Bedlam is adapted from the novel by Christopher Brookmyre, but diverges from the original in this change of protagonist. The novel’s hero, Ross Baker, does feature prominently in the game, but the switch to a female lead – who is a gamer and sci-fi fan – offers a fresh and bitingly humorous new perspective upon the “gameverse” that the player will explore.
“Choosing a strong, independent and modern female lead for this role not only means that we can help to address the woeful diversity situation amongst video game protagonists,” said Nick Witcher, Marketing Director at RedBedlam, “but it also allows us to make the most of Christopher Brookmyre’s writing by drawing upon his acclaimed reputation for creating compelling female characters.”

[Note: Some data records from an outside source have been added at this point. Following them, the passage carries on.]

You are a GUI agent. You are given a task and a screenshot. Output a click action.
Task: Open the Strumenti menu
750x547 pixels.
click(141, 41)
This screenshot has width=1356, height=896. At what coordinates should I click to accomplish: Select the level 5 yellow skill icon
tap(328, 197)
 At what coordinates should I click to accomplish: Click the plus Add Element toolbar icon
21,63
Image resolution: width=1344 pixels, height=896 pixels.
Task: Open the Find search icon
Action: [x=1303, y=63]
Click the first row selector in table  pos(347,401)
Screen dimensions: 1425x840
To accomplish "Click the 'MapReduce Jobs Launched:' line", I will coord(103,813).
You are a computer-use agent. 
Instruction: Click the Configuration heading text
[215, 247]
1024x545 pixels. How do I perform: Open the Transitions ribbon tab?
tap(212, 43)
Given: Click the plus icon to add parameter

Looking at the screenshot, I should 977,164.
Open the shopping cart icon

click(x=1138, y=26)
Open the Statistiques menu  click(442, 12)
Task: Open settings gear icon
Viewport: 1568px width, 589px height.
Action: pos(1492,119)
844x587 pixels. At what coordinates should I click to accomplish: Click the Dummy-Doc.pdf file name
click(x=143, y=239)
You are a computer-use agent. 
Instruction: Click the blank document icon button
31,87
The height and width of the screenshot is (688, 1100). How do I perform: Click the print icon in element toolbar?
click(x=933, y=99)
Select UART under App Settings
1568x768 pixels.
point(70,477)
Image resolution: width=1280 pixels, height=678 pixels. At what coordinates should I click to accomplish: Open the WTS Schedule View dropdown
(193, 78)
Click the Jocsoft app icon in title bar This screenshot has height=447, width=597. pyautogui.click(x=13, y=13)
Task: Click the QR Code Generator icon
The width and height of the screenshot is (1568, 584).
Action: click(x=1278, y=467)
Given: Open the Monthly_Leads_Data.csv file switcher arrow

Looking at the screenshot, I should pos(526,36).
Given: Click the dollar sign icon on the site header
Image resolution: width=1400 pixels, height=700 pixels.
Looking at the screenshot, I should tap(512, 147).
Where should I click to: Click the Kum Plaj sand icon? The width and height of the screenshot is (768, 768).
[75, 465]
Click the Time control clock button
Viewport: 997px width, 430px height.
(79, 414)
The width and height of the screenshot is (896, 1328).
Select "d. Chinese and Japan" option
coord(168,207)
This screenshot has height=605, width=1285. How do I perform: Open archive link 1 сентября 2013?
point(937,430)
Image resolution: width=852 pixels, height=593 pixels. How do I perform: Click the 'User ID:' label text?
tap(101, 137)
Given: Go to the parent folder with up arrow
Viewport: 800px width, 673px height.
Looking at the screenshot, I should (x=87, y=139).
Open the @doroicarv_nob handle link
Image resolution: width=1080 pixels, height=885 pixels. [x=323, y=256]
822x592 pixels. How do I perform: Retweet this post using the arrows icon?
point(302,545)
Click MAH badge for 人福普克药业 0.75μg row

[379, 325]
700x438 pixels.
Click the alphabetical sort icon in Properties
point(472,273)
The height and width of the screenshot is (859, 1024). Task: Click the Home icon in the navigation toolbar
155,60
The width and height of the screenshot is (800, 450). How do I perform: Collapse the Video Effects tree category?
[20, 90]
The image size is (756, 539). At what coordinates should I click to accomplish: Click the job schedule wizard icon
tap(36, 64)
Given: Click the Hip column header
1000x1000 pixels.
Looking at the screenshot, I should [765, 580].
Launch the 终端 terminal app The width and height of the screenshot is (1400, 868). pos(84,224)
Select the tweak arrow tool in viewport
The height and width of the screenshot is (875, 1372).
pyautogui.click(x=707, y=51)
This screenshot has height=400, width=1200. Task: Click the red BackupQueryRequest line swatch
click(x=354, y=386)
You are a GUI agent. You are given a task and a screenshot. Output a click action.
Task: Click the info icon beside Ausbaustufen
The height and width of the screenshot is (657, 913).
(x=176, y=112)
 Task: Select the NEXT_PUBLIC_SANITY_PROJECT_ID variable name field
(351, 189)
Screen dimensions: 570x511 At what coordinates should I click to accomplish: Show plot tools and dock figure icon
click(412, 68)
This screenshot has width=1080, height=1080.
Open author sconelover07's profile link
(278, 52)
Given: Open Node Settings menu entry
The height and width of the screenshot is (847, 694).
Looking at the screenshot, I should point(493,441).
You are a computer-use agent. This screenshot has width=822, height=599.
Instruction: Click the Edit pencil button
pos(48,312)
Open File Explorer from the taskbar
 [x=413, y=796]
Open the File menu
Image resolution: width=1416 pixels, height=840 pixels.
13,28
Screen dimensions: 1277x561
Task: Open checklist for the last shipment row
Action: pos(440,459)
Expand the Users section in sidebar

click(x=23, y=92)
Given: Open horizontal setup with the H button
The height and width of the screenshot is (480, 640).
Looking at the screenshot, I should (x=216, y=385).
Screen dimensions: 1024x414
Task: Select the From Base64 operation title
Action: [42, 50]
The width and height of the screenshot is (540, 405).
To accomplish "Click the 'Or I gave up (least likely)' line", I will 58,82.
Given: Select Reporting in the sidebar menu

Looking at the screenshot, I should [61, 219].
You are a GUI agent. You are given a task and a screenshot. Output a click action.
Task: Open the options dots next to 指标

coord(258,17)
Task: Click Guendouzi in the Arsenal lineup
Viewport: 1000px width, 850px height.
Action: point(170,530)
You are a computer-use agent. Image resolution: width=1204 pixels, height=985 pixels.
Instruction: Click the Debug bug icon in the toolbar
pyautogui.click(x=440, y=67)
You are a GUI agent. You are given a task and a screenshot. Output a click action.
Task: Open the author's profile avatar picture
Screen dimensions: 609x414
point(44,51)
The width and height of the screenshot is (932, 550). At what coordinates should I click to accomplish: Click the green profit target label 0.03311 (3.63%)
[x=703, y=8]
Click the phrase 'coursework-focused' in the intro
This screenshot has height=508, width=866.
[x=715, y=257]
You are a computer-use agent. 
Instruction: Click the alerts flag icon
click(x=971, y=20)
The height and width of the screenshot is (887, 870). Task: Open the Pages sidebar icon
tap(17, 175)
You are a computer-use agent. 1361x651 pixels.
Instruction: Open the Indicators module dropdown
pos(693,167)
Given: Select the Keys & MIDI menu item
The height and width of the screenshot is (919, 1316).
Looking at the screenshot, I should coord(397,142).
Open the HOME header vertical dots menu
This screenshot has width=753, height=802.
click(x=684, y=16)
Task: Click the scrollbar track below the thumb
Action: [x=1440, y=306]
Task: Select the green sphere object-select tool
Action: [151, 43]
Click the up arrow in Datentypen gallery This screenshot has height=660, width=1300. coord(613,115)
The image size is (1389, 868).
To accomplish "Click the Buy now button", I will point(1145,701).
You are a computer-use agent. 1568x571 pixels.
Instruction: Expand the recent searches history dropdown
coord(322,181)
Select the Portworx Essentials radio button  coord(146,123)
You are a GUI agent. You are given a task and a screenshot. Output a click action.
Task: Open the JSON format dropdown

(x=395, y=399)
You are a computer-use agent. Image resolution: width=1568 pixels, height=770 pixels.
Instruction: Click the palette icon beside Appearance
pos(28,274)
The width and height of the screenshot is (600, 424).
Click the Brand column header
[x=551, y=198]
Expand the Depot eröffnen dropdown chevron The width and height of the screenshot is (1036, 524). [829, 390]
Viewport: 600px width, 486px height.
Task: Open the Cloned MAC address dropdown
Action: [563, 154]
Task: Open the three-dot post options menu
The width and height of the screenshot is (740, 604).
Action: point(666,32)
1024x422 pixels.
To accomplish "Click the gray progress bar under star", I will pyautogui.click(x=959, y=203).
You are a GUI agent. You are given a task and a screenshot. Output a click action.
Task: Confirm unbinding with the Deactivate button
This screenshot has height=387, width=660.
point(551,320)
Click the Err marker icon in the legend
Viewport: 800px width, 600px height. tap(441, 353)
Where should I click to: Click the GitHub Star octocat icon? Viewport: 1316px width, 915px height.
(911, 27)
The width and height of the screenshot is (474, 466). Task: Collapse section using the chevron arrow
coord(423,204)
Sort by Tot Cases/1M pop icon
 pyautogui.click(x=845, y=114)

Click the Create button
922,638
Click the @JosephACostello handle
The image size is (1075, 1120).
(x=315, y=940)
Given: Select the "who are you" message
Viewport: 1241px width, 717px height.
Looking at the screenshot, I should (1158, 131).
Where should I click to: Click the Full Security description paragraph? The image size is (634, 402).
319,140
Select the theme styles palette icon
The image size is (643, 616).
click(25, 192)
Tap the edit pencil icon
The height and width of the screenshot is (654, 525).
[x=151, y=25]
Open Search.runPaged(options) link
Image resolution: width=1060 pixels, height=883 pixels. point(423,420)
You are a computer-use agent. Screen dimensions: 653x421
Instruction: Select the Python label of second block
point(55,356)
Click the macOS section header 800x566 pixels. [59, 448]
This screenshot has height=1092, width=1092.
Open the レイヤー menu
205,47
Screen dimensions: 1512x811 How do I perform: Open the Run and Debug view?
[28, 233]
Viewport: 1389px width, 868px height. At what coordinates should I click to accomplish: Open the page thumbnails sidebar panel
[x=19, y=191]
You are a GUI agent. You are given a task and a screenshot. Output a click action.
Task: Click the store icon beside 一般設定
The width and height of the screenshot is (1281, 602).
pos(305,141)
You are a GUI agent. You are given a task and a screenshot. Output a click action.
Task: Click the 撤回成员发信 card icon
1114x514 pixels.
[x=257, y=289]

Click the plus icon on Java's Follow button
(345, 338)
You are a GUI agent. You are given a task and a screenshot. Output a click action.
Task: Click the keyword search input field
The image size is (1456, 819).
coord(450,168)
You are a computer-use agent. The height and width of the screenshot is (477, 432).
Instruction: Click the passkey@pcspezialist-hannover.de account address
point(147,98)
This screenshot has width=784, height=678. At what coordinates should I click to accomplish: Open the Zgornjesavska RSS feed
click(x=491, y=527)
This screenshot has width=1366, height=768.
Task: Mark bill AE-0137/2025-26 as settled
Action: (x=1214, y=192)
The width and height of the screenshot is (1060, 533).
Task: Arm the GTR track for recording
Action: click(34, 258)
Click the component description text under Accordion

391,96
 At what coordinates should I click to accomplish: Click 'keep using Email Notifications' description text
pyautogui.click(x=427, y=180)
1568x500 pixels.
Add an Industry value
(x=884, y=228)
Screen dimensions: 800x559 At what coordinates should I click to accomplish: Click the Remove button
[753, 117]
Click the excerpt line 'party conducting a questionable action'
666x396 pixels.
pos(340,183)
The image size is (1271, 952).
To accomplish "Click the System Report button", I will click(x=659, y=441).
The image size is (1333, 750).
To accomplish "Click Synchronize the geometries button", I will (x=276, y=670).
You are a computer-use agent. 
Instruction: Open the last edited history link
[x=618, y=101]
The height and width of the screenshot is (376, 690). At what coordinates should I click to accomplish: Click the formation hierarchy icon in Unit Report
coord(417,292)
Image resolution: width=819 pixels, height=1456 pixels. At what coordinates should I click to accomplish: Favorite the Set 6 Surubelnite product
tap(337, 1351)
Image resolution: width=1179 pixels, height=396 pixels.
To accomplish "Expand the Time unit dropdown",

“The average FPS protagonist is a testosterone-addled sociopath with all the endearing charm of a cornered honey badger,” said Christopher Brookmyre. “I thought we could prove that you don’t need balls to be ballsy. Players of both sexes will identify with Athena, because first and foremost she is a gamer herself. Women have been shamefully ignored by the FPS genre, so it seemed appropriate that we have an acerbic female perspective in a game that plays upon the evolution and conventions of the genre.”
The announcement is expected to make a big impression in the games industry, which has faced calls to feature more female protagonists in recent years, with Entertainment Software Association research revealing that nearly half of all gamers are women. Yet, as Brookmyre points out in an interview published today by the BBC, there are as few as six female leads in existing FPS games.
The game will be made available for download on the Steam platform this summer, and Brookmyre and RedBedlam are already planning two further novel / video game tie-ins in the series. Screenshots and concept art for Bedlam are available on the game's website.